Customer initiated storage account conversion (preview)
The self-service option to convert storage accounts from non-zonal redundancy (LRS/GRS) to zonal redundancy (ZRS/GZRS) is available. This allows you to initiate the conversion of storage accounts via the Azure portal without the necessity of creating a support ticket.
Networking
Resizing of peered virtual networks
Updating the address space for peered virtual networks now is now generally available. This feature allows you to update the address space or resize for a peered virtual network without removing the peering.
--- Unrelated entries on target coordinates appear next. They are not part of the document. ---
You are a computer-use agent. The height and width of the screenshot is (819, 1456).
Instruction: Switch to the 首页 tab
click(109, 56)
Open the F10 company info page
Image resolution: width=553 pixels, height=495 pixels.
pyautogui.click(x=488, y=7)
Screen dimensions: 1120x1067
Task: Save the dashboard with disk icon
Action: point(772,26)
Improvements to Azure Web Application Firewall (WAF) custom rules
- There are two improvements for WAF custom rules:
Azure regional Web Application Firewall (WAF) with Application Gateway now supports creating custom rules using the operators “Any” and “GreaterThanOrEqual”. Custom rules allow you to create your own rules to customize how each request is evaluatedas it passes through the WAF engine.
- Azure global Web Application Firewall (WAF) with Azure Front Door now supports custom geo-match filtering rules using socket addresses. Filtering by socket address allows you to restrict access to your web application by country/region using the source IP that the WAF sees.